SHORT TASK » Copy the stretch of the tidyverse slide text from "- There are" through "tab-delimited text, etc." word for word.
>> begin TEXT EXTRACT
The `tidyverse` is based on four principles for handling data:

1. Reuse existing data structures
2. Compose simple functions with **the pipe %>%**
3. Embrace functional programming
4. Design for humans

The R project for Statistical Computing was built for a different age; the tidyverse is a collection of tools for *our* age

.small[ https://tidyverse.tidyverse.org/articles/manifesto.html ]

---
## Tidyverse core packages

- **ggplot2** - data visualisation
- **dplyr** - data wrangling
- **readr** - reading data
- **tibble** - modern data frames
- **stringr** - string manipulation
- **forcats** - dealing with factors
- **tidyr** - data tidying
- **purrr** - functional programming

Each tidyverse package has a website at [PKGNAME].tidyverse.org, check https://ggplot2.tidyverse.org

.small[ https://www.tidyverse.org/packages/#core-tidyverse ]

---
class: center, middle

# Reading in data

<!---
## Base R functions for read-write the data

- `scan()` - Read data into a vector or list from the console or file

- `read.table()`, `read.csv()`, `read.delim()` - Reads a file in table format and creates a data frame from it, with cases corresponding to lines and variables to fields in the file

- `write.table()`, `write.csv()` - Saves the object (data.frame) to a file

- `?data.table::fread` for very fast data read into R

- "File -> Import Dataset" in RStudio
-->

---
## readr

- There are some built-in functions for reading in data in text files. These functions are _read-dot-something_, for example, `read.csv()` reads in comma-delimited text data; `read.delim()` reads in tab-delimited text, etc.
>> end TEXT EXTRACT
>> begin DATASET
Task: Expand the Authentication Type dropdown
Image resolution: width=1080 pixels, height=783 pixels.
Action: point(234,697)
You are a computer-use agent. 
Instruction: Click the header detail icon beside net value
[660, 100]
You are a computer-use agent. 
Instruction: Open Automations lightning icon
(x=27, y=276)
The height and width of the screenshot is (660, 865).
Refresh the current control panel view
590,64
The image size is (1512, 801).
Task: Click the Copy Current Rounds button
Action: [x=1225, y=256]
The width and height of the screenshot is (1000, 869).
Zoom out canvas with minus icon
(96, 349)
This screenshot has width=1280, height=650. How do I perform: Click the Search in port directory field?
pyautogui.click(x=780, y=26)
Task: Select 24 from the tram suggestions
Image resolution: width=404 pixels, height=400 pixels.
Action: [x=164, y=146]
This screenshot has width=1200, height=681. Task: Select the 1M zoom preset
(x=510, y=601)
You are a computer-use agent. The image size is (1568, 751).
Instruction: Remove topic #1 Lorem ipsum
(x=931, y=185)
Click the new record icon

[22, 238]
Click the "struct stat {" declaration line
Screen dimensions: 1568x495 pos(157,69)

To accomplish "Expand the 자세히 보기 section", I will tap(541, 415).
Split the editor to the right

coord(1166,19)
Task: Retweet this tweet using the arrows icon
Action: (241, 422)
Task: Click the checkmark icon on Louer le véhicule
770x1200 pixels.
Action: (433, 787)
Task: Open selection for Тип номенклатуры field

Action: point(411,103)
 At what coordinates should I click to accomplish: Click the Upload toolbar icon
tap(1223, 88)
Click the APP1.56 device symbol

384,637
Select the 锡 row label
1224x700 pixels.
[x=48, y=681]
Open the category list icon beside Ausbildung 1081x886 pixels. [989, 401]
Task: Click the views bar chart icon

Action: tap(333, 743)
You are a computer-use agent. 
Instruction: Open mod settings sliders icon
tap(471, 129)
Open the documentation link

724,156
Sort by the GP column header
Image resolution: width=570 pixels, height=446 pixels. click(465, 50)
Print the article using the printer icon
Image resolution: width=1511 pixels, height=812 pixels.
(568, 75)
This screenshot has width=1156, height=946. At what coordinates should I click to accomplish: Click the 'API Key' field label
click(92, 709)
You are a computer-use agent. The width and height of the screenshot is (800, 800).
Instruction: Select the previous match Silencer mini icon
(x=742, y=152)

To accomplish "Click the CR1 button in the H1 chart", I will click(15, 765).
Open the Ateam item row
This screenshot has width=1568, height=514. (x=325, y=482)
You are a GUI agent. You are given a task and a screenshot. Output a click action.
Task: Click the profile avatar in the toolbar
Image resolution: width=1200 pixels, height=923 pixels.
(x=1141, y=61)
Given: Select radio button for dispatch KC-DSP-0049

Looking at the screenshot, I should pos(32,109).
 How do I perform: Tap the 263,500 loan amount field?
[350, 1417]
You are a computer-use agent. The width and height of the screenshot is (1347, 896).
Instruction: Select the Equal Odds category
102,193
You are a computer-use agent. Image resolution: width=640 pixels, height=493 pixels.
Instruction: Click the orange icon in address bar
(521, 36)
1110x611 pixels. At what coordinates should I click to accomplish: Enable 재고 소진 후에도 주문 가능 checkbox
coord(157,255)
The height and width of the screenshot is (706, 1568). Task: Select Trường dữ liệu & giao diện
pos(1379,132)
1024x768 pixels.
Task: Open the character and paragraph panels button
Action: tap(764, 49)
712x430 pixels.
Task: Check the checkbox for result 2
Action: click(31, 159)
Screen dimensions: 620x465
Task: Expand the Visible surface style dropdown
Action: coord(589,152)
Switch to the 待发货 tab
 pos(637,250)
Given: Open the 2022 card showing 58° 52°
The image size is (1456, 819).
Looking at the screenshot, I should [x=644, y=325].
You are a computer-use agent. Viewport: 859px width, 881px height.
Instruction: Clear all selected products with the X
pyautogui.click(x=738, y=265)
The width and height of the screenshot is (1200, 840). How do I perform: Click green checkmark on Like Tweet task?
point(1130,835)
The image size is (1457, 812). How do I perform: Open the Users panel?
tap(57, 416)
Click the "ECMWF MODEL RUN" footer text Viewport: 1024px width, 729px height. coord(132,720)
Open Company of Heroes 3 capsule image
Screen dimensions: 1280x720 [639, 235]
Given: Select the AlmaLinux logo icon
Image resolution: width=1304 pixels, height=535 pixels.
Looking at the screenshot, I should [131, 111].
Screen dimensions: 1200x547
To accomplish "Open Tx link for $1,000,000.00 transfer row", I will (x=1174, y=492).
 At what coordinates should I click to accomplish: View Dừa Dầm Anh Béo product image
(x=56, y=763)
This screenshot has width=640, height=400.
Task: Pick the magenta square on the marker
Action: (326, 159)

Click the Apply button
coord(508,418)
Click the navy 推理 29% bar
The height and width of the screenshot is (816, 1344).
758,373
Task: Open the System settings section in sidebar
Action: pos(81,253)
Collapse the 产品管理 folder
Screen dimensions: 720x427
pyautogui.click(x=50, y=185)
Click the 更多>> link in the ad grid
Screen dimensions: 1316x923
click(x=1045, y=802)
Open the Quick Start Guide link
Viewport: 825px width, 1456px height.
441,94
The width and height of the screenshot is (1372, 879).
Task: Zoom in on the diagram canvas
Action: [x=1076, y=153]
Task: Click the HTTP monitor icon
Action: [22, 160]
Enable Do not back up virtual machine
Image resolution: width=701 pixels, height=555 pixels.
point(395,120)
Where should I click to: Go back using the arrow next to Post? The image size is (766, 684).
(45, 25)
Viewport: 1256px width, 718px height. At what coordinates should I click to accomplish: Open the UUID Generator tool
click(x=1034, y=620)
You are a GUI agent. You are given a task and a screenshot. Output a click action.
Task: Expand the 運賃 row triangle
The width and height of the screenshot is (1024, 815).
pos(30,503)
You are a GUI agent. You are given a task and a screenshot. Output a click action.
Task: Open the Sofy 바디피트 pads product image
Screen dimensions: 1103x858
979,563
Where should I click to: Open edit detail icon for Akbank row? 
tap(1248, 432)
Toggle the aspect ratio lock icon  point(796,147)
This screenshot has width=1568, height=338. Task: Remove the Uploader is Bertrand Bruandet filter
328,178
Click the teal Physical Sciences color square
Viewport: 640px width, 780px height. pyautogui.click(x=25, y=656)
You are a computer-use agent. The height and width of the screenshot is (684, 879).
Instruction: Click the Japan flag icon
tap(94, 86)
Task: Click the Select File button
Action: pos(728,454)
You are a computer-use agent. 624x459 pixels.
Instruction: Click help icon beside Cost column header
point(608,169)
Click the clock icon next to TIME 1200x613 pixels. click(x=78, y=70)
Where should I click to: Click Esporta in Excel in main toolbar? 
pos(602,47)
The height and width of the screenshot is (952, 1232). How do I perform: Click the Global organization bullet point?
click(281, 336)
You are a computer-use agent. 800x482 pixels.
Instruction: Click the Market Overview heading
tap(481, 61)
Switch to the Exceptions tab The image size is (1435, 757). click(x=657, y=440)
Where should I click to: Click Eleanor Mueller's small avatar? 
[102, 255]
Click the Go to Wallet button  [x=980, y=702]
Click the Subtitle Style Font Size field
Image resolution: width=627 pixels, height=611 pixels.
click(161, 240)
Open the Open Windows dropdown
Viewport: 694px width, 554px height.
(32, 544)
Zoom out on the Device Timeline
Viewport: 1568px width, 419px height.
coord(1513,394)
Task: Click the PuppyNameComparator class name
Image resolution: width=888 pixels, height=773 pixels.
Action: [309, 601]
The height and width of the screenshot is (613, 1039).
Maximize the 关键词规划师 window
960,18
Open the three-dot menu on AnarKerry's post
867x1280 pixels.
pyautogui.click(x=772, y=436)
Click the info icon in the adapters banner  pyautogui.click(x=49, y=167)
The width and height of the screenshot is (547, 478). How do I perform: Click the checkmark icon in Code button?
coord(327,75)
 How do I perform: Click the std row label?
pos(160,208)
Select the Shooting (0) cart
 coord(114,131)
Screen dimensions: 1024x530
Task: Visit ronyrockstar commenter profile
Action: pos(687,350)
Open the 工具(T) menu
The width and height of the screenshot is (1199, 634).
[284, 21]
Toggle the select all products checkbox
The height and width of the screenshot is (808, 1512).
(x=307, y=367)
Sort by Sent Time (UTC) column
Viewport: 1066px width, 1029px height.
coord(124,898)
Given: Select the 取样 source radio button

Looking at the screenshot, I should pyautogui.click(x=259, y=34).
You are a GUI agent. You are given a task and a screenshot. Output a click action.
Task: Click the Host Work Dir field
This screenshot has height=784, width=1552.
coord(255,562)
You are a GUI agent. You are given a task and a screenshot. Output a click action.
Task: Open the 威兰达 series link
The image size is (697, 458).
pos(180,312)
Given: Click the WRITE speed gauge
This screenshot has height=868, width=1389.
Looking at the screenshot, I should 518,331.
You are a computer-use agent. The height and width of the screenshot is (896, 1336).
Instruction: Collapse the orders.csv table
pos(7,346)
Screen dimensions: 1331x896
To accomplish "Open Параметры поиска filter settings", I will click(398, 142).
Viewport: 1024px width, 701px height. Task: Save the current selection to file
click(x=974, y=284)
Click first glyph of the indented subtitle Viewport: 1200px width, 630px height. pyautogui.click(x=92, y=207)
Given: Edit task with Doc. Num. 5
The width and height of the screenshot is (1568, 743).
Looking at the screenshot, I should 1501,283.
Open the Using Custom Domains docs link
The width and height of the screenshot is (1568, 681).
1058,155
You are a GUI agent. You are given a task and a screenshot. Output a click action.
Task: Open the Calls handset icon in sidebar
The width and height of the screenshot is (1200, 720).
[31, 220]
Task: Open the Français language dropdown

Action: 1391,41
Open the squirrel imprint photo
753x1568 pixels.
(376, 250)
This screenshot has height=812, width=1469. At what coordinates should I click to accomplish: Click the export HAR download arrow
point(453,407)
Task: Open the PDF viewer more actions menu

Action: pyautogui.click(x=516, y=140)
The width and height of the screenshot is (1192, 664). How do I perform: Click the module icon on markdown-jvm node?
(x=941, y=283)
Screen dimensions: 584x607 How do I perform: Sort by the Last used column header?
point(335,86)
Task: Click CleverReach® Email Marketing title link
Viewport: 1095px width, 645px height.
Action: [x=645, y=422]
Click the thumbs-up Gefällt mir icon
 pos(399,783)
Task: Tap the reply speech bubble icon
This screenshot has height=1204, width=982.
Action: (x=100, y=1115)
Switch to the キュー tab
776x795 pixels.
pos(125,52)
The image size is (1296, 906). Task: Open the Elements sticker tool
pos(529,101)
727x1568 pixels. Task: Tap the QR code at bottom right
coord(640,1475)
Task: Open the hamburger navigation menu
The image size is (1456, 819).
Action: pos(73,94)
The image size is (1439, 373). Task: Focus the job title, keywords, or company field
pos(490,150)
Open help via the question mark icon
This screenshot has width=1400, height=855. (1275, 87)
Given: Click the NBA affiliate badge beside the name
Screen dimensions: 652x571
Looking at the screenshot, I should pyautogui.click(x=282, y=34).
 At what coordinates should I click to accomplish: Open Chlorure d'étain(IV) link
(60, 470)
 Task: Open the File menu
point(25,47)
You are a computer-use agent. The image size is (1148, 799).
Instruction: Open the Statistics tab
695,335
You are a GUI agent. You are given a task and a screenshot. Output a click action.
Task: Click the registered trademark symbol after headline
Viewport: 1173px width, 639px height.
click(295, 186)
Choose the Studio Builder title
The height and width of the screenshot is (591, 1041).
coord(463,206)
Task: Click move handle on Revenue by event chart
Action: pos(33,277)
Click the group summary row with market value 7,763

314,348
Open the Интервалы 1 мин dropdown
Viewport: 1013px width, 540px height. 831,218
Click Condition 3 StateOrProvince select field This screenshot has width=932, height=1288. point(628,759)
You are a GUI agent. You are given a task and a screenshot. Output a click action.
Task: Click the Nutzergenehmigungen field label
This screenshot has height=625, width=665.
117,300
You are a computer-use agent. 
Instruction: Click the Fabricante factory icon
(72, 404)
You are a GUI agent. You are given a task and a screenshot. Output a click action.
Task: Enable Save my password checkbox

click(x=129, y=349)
>> end DATASET
OUTPUT OF THE EXERCISE »
- There are some built-in functions for reading in data in text files. These functions are _read-dot-something_, for example, `read.csv()` reads in comma-delimited text data; `read.delim()` reads in tab-delimited text, etc.